OK, that's perfectly fair. Enjoy! Seriously!

My take is just that, in the 21st century, I do not expect a Linux distro in normal routine use to crash and corrupt its disk. Not _ever._ That was acceptable in the '90s when it was new, but not now.

For the SUSE folks to complain that "U R doin it wrong" doesn't wash.

E.g. for an OS that takes a single-digit number of gigabytes of disk space, a 32GB disk partition should be plenty and it should never fill that up.

I note that recent releases of openSUSE disable Snapper if given a root volume of <= 20GB. Maybe that was due to me and my bug reports. I don't know. It's a rotten answer, though: "OK, this dude's weird usage breaks our snapshot system, so what we'll do is turn it off."

The correct answer is to fix the snapshot system. A better one is to fix the filesystem.

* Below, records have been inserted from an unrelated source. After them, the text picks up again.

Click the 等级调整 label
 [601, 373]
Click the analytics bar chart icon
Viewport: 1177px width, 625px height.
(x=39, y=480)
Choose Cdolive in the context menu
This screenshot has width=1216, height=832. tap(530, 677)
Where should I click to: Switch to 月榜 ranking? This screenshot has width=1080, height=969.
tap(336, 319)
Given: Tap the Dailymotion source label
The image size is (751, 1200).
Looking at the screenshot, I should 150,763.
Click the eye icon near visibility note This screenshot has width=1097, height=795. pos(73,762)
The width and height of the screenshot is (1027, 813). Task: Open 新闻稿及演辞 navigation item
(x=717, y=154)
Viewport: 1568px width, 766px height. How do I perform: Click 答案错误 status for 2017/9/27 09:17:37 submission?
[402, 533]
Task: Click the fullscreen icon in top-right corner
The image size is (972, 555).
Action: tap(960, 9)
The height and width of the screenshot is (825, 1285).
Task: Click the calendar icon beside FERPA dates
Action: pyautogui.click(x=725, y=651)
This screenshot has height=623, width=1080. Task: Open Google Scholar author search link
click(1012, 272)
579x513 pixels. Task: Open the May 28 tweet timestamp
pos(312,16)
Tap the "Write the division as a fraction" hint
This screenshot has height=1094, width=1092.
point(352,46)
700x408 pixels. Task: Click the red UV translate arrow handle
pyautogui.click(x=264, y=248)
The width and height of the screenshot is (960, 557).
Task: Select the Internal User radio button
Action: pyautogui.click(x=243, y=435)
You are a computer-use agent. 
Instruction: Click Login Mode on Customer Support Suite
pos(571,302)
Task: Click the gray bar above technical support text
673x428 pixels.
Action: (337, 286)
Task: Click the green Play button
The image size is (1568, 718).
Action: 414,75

Also everyone ignores the publicly visible zfs repo/issues. Corruption https://github.com/openzfs/zfs/issues/16631 crash/corruption https://github.com/openzfs/zfs/issues/16626 crash https://github.com/openzfs/zfs/issues/16623 just from this week. One of those filesystems is likely more stable than the other, but the image of perfect zfs is tiring.


> One of those filesystems is likely more stable than the other, but the image of perfect zfs is tiring.

I didn't say perfect, I just said, querying for FS to use, everyone recommends ZFS, over Btrfs. Even if not perfect, it seems to have left a better impression than Btrfs.


I've had btrfs loose my laptops root filesystem, it just wouldn't mount anymore for no apparent reason. This was ~6 or 7 years ago. Reading the fs with some rescue command worked fine, the ssd continued to work for a few more years after formatting.

I've also had a weird situation after that where a micro SD formatted with btrfs on my desktop PC wouldn't mount on a raspberry pi, and vice-versa the same micro SD formatted on the pi wouldn't mount on the desktop. This was apparently caused by a difference in the used block sizes, which were mutually incompatible.

So I'll quote myself on this.

But also, my server is running a btrfs raid 1 due to the flexibility for resizing and that has been just fine for a few years now. It's not black and white and with backups I am not really worried.


fill your btrfs with "dd if=/dev/urandom of=./testfile" as a normal user then "rm ./testfile && sync" then reboot. 6 month ago i could brick btrfs with that "trick".


I have a broken (parent transid verify failed on logical) btrfs RAID5 here that I can't mount anymore even with the recovery commands and google shows many results about it from less than a decade ago.